(Stored data)
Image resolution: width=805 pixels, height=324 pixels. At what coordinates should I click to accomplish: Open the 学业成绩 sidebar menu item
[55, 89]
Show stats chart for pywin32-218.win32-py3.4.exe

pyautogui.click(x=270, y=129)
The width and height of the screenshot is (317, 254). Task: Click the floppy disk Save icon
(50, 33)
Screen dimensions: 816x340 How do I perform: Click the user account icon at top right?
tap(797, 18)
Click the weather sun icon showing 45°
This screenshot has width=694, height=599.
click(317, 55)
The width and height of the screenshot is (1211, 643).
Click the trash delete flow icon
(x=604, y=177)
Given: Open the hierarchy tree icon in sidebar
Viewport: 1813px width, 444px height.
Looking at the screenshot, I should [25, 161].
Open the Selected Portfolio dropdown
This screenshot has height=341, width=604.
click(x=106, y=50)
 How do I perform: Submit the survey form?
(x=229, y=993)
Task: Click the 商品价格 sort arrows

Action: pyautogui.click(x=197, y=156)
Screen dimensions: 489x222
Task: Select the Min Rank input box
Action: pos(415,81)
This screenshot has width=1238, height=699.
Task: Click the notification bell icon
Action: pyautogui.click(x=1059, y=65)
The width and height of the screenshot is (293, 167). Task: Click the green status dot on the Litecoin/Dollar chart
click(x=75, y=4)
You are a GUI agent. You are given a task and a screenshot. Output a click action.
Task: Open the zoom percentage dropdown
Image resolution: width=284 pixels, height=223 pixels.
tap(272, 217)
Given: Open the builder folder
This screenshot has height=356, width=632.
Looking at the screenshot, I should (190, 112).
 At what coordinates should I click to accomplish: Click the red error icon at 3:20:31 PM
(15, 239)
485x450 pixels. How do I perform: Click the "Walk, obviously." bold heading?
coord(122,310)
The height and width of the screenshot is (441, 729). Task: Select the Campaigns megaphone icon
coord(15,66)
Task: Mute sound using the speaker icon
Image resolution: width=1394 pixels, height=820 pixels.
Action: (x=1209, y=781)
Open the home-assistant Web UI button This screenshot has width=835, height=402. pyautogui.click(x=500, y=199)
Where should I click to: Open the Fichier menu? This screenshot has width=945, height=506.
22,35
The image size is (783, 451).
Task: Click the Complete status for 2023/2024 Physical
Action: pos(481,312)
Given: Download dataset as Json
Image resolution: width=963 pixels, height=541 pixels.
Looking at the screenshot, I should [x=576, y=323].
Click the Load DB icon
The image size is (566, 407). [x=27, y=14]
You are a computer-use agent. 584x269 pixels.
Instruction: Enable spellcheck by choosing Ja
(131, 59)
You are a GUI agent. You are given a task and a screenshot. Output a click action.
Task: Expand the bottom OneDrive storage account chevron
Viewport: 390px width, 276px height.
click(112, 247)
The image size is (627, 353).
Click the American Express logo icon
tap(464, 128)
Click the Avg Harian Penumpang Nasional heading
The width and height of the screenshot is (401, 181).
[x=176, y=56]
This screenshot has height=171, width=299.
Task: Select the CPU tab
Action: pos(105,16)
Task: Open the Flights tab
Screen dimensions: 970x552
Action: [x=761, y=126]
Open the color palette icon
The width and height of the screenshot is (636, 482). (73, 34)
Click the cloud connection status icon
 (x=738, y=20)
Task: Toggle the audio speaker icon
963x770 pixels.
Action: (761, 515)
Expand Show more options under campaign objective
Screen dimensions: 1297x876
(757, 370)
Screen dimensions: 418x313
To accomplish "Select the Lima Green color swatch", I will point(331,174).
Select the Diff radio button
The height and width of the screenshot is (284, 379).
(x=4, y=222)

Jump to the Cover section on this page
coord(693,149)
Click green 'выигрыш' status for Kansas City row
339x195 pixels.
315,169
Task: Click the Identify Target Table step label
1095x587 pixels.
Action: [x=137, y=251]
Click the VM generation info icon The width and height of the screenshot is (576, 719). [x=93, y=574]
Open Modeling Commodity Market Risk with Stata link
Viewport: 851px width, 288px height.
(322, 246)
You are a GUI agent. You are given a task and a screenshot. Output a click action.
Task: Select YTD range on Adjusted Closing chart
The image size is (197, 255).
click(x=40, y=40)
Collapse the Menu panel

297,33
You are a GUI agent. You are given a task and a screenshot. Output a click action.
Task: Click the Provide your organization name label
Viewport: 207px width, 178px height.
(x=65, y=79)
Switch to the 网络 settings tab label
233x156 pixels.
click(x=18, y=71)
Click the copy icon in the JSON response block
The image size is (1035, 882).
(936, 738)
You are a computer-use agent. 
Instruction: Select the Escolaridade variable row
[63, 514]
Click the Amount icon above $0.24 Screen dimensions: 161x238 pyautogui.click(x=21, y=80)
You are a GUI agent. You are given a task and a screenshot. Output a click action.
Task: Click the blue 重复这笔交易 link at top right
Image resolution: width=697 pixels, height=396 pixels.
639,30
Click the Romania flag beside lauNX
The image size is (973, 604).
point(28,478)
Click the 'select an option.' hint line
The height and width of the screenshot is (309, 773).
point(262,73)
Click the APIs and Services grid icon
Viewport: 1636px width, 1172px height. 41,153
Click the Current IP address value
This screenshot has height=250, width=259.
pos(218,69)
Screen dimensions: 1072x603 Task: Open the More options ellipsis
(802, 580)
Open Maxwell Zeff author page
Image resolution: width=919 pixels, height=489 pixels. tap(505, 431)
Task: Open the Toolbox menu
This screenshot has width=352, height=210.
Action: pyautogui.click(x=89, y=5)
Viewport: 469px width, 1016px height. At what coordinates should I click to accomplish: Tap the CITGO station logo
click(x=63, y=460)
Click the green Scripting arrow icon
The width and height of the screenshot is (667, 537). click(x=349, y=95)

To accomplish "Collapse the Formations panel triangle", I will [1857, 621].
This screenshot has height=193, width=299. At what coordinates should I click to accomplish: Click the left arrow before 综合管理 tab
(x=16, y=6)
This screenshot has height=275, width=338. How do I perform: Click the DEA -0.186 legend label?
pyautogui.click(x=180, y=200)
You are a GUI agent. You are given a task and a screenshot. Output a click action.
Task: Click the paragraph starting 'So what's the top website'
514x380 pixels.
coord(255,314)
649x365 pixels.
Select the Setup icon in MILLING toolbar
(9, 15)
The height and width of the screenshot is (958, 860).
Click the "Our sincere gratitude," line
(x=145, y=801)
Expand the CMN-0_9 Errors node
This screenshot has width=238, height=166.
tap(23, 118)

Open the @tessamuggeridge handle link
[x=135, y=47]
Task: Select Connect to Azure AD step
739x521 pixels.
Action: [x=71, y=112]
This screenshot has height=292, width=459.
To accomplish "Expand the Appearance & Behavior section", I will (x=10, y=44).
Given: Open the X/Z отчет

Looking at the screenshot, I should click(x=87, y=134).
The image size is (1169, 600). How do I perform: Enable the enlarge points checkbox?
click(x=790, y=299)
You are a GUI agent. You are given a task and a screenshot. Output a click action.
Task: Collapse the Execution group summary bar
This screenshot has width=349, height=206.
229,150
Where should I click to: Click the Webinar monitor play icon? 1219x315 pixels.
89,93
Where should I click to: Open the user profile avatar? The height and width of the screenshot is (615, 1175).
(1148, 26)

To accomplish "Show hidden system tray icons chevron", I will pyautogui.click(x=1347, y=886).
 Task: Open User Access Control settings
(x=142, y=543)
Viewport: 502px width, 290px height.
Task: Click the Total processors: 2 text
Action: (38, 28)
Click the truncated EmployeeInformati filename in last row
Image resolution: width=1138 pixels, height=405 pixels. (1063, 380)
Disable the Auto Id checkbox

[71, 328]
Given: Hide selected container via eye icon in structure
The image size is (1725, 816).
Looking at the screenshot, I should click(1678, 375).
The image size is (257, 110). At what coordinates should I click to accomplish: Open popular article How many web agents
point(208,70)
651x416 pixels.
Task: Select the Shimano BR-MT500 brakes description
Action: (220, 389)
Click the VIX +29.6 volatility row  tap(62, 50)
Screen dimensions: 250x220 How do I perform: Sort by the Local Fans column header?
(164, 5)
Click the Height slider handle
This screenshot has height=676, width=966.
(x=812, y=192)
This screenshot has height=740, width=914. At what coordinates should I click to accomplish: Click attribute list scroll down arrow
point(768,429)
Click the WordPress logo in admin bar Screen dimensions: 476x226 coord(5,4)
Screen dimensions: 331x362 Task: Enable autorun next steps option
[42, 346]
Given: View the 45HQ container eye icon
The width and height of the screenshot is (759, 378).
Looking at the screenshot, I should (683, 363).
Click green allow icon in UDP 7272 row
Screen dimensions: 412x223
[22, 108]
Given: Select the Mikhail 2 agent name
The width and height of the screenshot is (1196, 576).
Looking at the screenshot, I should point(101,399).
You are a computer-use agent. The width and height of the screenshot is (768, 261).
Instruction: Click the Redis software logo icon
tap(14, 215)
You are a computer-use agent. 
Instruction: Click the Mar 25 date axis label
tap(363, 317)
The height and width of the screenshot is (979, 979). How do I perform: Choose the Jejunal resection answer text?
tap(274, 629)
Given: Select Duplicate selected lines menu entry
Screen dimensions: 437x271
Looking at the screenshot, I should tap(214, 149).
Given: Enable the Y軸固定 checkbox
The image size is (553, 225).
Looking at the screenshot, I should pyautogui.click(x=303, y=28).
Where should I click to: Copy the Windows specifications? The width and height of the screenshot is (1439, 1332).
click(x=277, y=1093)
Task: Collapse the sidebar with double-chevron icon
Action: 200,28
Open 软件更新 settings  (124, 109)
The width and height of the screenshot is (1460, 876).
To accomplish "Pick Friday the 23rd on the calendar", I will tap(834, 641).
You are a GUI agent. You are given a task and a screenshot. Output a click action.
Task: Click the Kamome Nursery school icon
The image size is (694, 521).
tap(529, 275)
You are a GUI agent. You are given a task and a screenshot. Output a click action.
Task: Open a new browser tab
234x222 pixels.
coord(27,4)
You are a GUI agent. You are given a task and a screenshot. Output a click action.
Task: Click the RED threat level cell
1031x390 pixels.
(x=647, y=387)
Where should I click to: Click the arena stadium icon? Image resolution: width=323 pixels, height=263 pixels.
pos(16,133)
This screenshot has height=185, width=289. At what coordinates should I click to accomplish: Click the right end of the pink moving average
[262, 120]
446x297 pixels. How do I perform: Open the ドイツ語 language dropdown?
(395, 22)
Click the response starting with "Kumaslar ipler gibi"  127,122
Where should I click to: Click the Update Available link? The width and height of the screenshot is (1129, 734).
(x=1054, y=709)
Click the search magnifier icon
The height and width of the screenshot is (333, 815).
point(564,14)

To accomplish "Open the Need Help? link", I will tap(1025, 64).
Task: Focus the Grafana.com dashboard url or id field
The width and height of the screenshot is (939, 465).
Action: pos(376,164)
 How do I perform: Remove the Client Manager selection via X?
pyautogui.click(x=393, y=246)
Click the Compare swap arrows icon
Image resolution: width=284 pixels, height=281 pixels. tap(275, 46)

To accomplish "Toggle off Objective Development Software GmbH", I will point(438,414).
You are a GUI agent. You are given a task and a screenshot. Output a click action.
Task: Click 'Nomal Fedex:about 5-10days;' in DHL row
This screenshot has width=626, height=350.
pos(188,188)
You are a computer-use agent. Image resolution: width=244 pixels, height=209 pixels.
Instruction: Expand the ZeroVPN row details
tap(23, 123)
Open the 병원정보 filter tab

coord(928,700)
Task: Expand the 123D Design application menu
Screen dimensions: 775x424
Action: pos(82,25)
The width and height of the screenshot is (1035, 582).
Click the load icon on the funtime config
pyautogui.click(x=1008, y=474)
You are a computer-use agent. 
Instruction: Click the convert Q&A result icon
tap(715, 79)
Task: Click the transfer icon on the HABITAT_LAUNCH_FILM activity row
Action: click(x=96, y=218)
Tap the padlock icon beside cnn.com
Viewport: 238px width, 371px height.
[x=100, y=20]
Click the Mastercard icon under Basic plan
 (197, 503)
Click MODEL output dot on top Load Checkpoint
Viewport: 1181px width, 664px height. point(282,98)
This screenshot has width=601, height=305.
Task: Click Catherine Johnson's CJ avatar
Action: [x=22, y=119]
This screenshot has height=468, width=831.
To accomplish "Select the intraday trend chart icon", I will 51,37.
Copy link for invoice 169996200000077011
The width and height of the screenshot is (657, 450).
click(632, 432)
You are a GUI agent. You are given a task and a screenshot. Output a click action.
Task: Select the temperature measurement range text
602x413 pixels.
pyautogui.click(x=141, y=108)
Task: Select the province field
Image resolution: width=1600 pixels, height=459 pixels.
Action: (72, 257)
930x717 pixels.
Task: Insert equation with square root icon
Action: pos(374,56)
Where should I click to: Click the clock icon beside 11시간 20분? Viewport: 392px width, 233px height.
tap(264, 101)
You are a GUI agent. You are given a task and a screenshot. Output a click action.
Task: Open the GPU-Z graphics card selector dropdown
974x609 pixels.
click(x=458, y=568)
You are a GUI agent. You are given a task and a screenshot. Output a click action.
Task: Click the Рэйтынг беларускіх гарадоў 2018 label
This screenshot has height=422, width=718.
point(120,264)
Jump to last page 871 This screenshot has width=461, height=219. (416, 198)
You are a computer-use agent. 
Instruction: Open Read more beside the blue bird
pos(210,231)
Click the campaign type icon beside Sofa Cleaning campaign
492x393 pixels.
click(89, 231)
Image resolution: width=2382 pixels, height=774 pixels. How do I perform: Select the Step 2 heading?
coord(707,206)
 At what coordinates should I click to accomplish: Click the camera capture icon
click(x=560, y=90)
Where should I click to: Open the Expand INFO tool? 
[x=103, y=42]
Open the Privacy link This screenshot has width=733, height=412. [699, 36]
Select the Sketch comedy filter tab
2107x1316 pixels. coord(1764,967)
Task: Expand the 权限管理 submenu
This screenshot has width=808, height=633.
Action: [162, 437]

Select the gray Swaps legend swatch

_Aim of the task_
Starting at the line above that contains "Task: Collapse the Execution", repeat each line exactly up to and including the line that contains "Given: Select the Mikhail 2 agent name", and stop there.

_The completed task_
Task: Collapse the Execution group summary bar
This screenshot has width=349, height=206.
229,150
Where should I click to: Click the Webinar monitor play icon? 1219x315 pixels.
89,93
Where should I click to: Open the user profile avatar? The height and width of the screenshot is (615, 1175).
(1148, 26)

To accomplish "Show hidden system tray icons chevron", I will pyautogui.click(x=1347, y=886).
 Task: Open User Access Control settings
(x=142, y=543)
Viewport: 502px width, 290px height.
Task: Click the Total processors: 2 text
Action: (38, 28)
Click the truncated EmployeeInformati filename in last row
Image resolution: width=1138 pixels, height=405 pixels. (1063, 380)
Disable the Auto Id checkbox

[71, 328]
Given: Hide selected container via eye icon in structure
The image size is (1725, 816).
Looking at the screenshot, I should click(1678, 375).
The image size is (257, 110). At what coordinates should I click to accomplish: Open popular article How many web agents
point(208,70)
651x416 pixels.
Task: Select the Shimano BR-MT500 brakes description
Action: (220, 389)
Click the VIX +29.6 volatility row  tap(62, 50)
Screen dimensions: 250x220 How do I perform: Sort by the Local Fans column header?
(164, 5)
Click the Height slider handle
This screenshot has height=676, width=966.
(x=812, y=192)
This screenshot has height=740, width=914. At what coordinates should I click to accomplish: Click attribute list scroll down arrow
point(768,429)
Click the WordPress logo in admin bar Screen dimensions: 476x226 coord(5,4)
Screen dimensions: 331x362 Task: Enable autorun next steps option
[42, 346]
Given: View the 45HQ container eye icon
The width and height of the screenshot is (759, 378).
Looking at the screenshot, I should (683, 363).
Click green allow icon in UDP 7272 row
Screen dimensions: 412x223
[22, 108]
Given: Select the Mikhail 2 agent name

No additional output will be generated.